The data
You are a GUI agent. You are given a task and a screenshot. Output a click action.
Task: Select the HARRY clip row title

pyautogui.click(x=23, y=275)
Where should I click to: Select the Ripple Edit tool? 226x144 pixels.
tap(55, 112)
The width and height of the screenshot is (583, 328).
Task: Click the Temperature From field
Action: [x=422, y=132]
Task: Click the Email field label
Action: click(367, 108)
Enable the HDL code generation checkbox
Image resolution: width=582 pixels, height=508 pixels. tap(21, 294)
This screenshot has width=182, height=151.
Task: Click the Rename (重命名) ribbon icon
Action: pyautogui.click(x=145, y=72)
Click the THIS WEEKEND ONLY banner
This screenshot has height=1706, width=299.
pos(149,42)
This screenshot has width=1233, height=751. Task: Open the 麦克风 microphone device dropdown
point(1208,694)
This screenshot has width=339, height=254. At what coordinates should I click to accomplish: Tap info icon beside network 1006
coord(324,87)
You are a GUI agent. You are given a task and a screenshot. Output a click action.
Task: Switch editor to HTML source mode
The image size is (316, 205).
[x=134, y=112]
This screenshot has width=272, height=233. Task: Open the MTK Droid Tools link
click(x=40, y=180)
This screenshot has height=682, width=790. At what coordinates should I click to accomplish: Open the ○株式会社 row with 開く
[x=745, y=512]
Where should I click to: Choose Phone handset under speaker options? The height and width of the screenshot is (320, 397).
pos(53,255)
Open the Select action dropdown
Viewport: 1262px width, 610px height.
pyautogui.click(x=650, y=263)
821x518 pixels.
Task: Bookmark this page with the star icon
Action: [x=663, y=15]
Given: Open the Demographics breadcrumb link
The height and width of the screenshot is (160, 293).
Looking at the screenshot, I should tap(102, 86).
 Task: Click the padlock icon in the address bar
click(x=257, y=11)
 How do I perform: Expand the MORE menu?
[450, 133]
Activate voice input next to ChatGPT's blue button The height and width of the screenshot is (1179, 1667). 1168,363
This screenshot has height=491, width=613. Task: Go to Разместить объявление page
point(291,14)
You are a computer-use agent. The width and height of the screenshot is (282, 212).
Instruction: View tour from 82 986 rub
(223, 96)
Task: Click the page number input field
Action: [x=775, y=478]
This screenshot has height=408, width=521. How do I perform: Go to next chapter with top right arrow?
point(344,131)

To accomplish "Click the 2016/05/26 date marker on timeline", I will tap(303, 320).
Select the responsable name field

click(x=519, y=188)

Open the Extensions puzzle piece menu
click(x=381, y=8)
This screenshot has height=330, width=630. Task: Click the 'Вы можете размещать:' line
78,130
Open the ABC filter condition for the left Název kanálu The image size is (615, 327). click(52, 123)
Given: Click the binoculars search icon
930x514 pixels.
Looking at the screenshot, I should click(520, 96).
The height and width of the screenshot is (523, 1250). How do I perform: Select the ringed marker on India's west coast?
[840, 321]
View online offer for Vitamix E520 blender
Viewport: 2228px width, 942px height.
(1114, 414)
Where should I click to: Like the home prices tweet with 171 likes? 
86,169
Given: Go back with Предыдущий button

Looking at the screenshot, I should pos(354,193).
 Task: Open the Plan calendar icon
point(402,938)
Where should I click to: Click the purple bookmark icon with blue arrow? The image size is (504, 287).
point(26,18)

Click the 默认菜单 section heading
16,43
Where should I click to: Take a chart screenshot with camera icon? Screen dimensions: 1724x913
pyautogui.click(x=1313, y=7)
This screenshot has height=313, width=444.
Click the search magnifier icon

What to produce
Repeat each line of the data exactly, missing none.

Solution below
You are a GUI agent. You are given a task and a screenshot. Output a click action.
Task: Select the HARRY clip row title

pyautogui.click(x=23, y=275)
Where should I click to: Select the Ripple Edit tool? 226x144 pixels.
tap(55, 112)
The width and height of the screenshot is (583, 328).
Task: Click the Temperature From field
Action: [x=422, y=132]
Task: Click the Email field label
Action: click(367, 108)
Enable the HDL code generation checkbox
Image resolution: width=582 pixels, height=508 pixels. tap(21, 294)
This screenshot has width=182, height=151.
Task: Click the Rename (重命名) ribbon icon
Action: pyautogui.click(x=145, y=72)
Click the THIS WEEKEND ONLY banner
This screenshot has height=1706, width=299.
pos(149,42)
This screenshot has width=1233, height=751. Task: Open the 麦克风 microphone device dropdown
point(1208,694)
This screenshot has width=339, height=254. At what coordinates should I click to accomplish: Tap info icon beside network 1006
coord(324,87)
You are a GUI agent. You are given a task and a screenshot. Output a click action.
Task: Switch editor to HTML source mode
The image size is (316, 205).
[x=134, y=112]
This screenshot has width=272, height=233. Task: Open the MTK Droid Tools link
click(x=40, y=180)
This screenshot has height=682, width=790. At what coordinates should I click to accomplish: Open the ○株式会社 row with 開く
[x=745, y=512]
Where should I click to: Choose Phone handset under speaker options? The height and width of the screenshot is (320, 397).
pos(53,255)
Open the Select action dropdown
Viewport: 1262px width, 610px height.
pyautogui.click(x=650, y=263)
821x518 pixels.
Task: Bookmark this page with the star icon
Action: [x=663, y=15]
Given: Open the Demographics breadcrumb link
The height and width of the screenshot is (160, 293).
Looking at the screenshot, I should tap(102, 86).
 Task: Click the padlock icon in the address bar
click(x=257, y=11)
 How do I perform: Expand the MORE menu?
[450, 133]
Activate voice input next to ChatGPT's blue button The height and width of the screenshot is (1179, 1667). 1168,363
This screenshot has height=491, width=613. Task: Go to Разместить объявление page
point(291,14)
You are a computer-use agent. The width and height of the screenshot is (282, 212).
Instruction: View tour from 82 986 rub
(223, 96)
Task: Click the page number input field
Action: [x=775, y=478]
This screenshot has height=408, width=521. How do I perform: Go to next chapter with top right arrow?
point(344,131)

To accomplish "Click the 2016/05/26 date marker on timeline", I will tap(303, 320).
Select the responsable name field

click(x=519, y=188)

Open the Extensions puzzle piece menu
click(x=381, y=8)
This screenshot has height=330, width=630. Task: Click the 'Вы можете размещать:' line
78,130
Open the ABC filter condition for the left Název kanálu The image size is (615, 327). click(52, 123)
Given: Click the binoculars search icon
930x514 pixels.
Looking at the screenshot, I should click(520, 96).
The height and width of the screenshot is (523, 1250). How do I perform: Select the ringed marker on India's west coast?
[840, 321]
View online offer for Vitamix E520 blender
Viewport: 2228px width, 942px height.
(1114, 414)
Where should I click to: Like the home prices tweet with 171 likes? 
86,169
Given: Go back with Предыдущий button

Looking at the screenshot, I should pos(354,193).
 Task: Open the Plan calendar icon
point(402,938)
Where should I click to: Click the purple bookmark icon with blue arrow? The image size is (504, 287).
point(26,18)

Click the 默认菜单 section heading
16,43
Where should I click to: Take a chart screenshot with camera icon? Screen dimensions: 1724x913
pyautogui.click(x=1313, y=7)
This screenshot has height=313, width=444.
Click the search magnifier icon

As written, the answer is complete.